Planting: Space 12 to 18 inches apart.
Soil requirements: These greens need moist, nutrient-rich soil. Amend soil with 4 to 6 inches of compost or other organic matter prior to planting. Soil pH should be 6.0 to 6.8.
Water requirements: Keep soil consistently moist throughout the growing season. Aim for 1 to 1.5 inches of water per week through rainfall or irrigation. Mulch to reduce water evaporation and keep leaves clean from splashing soil.
Frost-fighting plan: Established plants tolerate light frosts (28 to 32º F). It’s a good idea to protect newly planted seedlings from late spring or early fall frosts by covering plants with a frost blanket.
Common issues: Cercospora leaf spot and downy mildew may attack leaves. Watch out for aphids, mites, and caterpillars.
Harvesting: Harvest leaves whenever they’re large enough to eat. Younger leaves are more flavorful and tender. Older leaves tend to be tougher; cook these for best results. Pick outer leaves first, and the plant will continue to produce new inner leaves.
Storage: Refrigerate unwashed leaves in a lightly damp paper towel slipped into a very loosely closed plastic bag. Leaves store up to 14 days.

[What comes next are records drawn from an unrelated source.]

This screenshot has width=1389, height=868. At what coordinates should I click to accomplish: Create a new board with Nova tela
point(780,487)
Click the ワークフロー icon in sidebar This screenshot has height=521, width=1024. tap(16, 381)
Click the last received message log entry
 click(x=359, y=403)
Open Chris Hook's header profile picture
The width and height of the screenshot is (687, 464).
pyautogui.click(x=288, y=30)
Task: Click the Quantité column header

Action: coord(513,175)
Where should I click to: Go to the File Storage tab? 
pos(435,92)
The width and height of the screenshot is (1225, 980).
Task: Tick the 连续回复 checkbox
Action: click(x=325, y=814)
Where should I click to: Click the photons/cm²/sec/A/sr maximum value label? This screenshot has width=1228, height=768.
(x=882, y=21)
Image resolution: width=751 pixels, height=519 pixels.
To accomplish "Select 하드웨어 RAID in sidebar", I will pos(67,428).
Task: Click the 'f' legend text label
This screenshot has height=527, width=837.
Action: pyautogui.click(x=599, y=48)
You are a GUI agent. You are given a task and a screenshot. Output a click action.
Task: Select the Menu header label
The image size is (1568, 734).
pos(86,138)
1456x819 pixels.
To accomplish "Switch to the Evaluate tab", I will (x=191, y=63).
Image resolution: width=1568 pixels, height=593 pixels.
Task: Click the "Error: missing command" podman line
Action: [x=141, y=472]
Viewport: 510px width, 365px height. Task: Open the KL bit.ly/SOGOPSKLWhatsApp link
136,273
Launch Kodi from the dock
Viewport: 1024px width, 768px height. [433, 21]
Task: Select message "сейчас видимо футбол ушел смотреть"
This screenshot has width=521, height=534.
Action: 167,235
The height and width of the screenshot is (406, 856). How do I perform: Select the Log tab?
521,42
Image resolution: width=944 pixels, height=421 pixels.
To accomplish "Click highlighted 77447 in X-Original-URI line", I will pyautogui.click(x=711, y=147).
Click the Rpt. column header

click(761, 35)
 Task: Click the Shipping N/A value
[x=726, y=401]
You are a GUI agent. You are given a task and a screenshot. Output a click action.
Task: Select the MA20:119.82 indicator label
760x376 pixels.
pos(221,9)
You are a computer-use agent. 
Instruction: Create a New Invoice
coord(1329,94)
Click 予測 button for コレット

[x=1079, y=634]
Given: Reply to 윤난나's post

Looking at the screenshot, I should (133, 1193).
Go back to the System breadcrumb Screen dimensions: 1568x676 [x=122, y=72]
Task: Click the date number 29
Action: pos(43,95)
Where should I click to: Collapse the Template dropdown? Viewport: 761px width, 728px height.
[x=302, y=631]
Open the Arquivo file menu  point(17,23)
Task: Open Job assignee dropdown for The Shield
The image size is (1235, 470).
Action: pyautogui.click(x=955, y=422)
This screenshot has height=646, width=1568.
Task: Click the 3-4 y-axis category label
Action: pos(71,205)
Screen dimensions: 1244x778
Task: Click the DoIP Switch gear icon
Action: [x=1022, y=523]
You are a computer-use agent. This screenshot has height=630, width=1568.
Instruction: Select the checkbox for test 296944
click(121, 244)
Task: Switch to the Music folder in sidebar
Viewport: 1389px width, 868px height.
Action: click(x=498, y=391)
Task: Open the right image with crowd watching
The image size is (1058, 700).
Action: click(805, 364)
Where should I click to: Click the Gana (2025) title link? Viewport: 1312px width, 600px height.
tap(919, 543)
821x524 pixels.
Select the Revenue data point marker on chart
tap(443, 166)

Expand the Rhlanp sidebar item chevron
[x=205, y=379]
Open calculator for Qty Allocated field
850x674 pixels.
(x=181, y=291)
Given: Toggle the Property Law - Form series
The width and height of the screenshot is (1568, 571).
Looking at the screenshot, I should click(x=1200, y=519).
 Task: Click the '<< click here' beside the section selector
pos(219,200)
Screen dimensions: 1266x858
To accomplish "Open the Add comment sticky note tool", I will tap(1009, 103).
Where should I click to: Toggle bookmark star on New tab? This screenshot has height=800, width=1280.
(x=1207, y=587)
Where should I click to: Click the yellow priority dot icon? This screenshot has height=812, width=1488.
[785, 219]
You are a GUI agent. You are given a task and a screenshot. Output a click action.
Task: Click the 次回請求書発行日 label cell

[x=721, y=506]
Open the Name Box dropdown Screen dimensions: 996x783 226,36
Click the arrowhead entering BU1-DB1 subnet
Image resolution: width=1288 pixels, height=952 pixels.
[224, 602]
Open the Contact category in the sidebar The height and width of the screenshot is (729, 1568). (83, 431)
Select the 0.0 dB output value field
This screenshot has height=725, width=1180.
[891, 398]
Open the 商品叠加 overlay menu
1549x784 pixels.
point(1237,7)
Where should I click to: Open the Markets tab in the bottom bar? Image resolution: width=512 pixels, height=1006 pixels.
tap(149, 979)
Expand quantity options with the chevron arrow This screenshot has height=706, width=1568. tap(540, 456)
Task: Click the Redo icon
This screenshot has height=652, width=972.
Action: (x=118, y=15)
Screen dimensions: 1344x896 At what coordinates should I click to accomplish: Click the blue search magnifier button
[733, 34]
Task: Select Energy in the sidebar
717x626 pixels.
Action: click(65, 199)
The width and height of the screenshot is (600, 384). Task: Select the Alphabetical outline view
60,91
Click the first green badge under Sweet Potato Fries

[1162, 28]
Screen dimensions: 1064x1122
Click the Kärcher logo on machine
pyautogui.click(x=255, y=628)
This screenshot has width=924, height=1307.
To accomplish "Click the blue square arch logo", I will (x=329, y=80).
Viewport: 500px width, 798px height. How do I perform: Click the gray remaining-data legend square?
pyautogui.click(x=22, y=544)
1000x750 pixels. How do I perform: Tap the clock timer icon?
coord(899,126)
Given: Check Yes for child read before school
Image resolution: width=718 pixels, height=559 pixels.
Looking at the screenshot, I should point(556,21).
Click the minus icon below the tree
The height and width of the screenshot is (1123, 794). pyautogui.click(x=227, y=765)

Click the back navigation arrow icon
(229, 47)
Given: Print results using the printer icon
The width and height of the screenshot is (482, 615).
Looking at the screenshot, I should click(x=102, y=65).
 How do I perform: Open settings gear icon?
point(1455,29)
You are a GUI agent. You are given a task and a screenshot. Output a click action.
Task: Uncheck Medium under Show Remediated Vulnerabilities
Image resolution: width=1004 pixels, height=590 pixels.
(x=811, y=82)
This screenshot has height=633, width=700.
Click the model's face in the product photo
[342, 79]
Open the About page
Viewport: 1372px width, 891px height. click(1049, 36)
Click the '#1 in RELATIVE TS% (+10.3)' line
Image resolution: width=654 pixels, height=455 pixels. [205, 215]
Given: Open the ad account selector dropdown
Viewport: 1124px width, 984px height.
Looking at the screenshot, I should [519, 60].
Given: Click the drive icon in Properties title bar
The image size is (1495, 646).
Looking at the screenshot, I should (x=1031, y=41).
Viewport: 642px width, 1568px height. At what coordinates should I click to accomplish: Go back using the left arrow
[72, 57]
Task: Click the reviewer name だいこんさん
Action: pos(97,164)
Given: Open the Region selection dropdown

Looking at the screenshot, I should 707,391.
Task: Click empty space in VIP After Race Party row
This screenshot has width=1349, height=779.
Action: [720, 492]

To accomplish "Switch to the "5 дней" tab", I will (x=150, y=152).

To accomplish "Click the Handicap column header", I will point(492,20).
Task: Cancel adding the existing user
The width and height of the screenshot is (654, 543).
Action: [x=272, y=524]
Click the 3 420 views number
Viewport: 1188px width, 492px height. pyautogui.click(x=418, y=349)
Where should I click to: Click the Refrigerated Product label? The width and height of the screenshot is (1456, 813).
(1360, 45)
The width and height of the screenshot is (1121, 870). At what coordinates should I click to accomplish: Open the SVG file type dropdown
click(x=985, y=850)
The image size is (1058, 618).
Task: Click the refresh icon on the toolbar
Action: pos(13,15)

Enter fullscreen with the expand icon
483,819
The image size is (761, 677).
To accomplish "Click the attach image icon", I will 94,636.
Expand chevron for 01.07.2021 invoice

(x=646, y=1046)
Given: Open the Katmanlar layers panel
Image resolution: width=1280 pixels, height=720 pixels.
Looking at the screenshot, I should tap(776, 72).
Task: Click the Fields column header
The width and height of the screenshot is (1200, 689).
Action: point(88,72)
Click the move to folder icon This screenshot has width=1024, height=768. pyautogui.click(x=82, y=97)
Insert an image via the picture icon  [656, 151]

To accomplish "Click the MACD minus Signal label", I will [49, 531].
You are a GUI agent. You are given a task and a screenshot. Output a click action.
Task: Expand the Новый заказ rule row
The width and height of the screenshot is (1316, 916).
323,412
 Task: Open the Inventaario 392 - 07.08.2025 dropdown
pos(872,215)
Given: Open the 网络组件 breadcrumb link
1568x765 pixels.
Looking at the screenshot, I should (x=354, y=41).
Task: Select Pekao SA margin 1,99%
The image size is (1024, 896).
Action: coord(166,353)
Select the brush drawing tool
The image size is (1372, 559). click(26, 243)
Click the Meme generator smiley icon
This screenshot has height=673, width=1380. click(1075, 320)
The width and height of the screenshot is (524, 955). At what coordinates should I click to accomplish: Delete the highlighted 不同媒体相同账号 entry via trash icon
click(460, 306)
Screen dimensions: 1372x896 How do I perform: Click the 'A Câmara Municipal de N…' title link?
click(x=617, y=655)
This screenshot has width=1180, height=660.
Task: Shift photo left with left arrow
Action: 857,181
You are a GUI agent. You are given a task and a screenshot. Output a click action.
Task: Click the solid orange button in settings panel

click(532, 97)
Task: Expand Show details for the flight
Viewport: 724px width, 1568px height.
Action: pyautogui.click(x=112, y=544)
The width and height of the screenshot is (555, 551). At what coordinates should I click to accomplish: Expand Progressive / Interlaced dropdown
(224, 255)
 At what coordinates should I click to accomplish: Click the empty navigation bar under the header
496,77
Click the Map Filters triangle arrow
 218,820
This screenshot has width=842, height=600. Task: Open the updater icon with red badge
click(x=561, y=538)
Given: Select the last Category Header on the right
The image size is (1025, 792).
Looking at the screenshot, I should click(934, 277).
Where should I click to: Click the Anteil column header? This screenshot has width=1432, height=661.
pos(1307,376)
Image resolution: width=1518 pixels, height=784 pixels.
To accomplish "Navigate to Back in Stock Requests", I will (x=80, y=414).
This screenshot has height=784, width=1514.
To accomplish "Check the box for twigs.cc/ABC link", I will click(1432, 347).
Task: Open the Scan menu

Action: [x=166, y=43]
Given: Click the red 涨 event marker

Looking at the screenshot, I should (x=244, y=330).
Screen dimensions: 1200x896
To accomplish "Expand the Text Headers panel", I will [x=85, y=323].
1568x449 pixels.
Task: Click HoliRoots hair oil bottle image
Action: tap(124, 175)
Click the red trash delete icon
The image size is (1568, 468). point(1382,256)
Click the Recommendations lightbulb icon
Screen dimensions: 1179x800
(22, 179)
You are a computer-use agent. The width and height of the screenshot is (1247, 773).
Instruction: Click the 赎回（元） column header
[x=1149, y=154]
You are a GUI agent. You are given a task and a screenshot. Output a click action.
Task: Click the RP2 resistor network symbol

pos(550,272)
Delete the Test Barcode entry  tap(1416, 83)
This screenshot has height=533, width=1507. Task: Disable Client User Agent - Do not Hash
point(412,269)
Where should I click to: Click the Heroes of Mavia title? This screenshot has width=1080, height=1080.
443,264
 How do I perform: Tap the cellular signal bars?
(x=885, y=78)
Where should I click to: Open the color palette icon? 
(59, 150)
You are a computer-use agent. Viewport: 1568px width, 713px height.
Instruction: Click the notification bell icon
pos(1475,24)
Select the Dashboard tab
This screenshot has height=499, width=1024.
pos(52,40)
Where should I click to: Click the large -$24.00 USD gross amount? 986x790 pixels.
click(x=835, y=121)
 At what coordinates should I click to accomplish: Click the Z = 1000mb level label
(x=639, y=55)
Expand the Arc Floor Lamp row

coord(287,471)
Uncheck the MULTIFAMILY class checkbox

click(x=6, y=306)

For more information, visit the Swiss Chard page in our How to Grow section.
- Calories: 35
- Carbohydrates: 7g
- Dietary fiber: 4g
- Sugars: 2g
- Protein: 3g
- Vitamin A: 214% DV
- Vitamin C: 53%
- Vitamin K: 716%
- Vitamin E: 17%
- Riboflavin: 9%
- Vitamin B6: 7%
- Magnesium: 38%
- Manganese: 29%
- Potassium: 27%
- Iron: 22%
- Copper: 14%
Like other leafy green vegetables such as turnip and collard greens, Swiss chard is off the charts in the amount of vitamins A, C, and K it contains. Both the leaves and stems have been studied for their effectiveness in preventing digestive tract cancers. The huge load of traditional vitamins, minerals, and numerous phytonutrients adds up to high marks for the vegetable’s contribution to bone, lung, and vision health. Vitamin E, which works as an anti-inflammatory in the body and contributes to mental health, is also high in Swiss chard. And don’t be afraid to add a little healthy fat such as olive oil to your leafy greens; the fat evidently helps the body absorb all that vitamin E.